Question

A pole casts a shadow of length $$ 2\sqrt3m $$ on the ground, when the Sun's elevation is
$$ 60^\circ. $$ Find the height of the pole.

Answer

**step1** Visualizing the problem

We are presented with a scenario involving a pole, its shadow, and the Sun's elevation. This situation forms a right-angled triangle. The pole stands vertically, representing one leg of the triangle. The shadow extends horizontally on the ground, forming the other leg. The Sun's ray, stretching from the top of the pole to the end of the shadow, forms the hypotenuse of this right-angled triangle.

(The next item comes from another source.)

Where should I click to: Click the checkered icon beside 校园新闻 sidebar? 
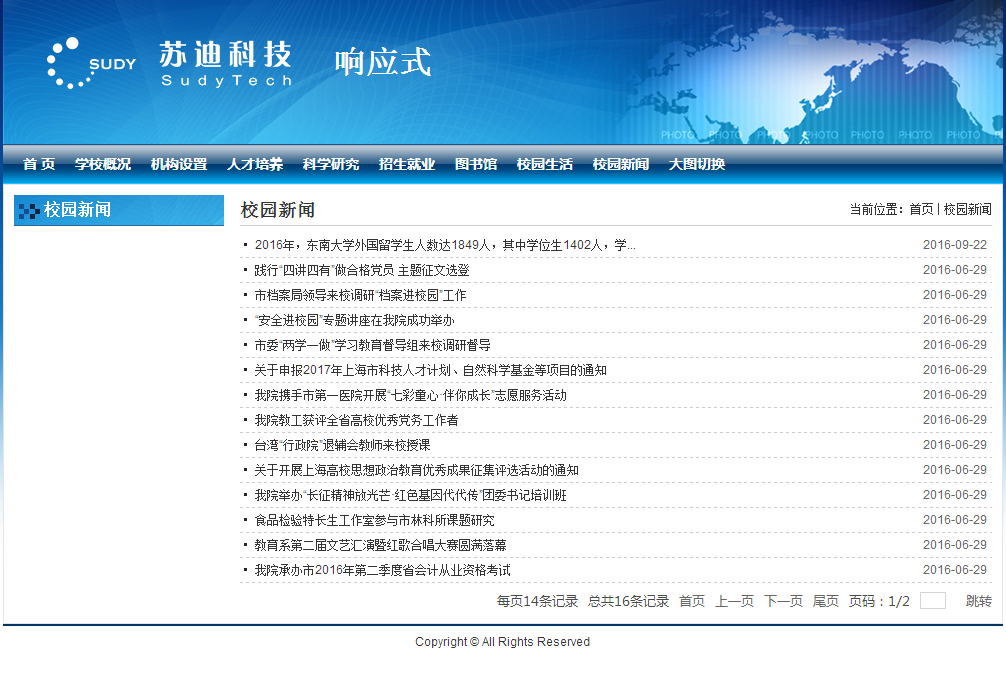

**step2** Identifying the given information

We are given two pieces of information:
- The length of the shadow on the ground is $$2\sqrt{3}$$ meters. This is the length of the horizontal leg of our triangle.
- The Sun's elevation is $$60^\circ$$. This is the angle between the horizontal shadow (ground) and the Sun's ray (hypotenuse).

**step3** Determining the angles of the triangle

Let's analyze the angles within our right-angled triangle:
- The pole is perpendicular to the ground, so the angle at the base of the pole (where the pole meets the shadow) is $$90^\circ$$.
- The Sun's elevation angle is given as $$60^\circ$$. This is the angle at the end of the shadow, between the shadow and the hypotenuse.
- The sum of angles in any triangle is always $$180^\circ$$. To find the third angle, which is at the top of the pole (between the pole and the hypotenuse), we subtract the known angles from $$180^\circ$$: $$180^\circ - 90^\circ - 60^\circ = 30^\circ$$.
Thus, the triangle formed is a special type of right-angled triangle known as a $$30^\circ-60^\circ-90^\circ$$ triangle.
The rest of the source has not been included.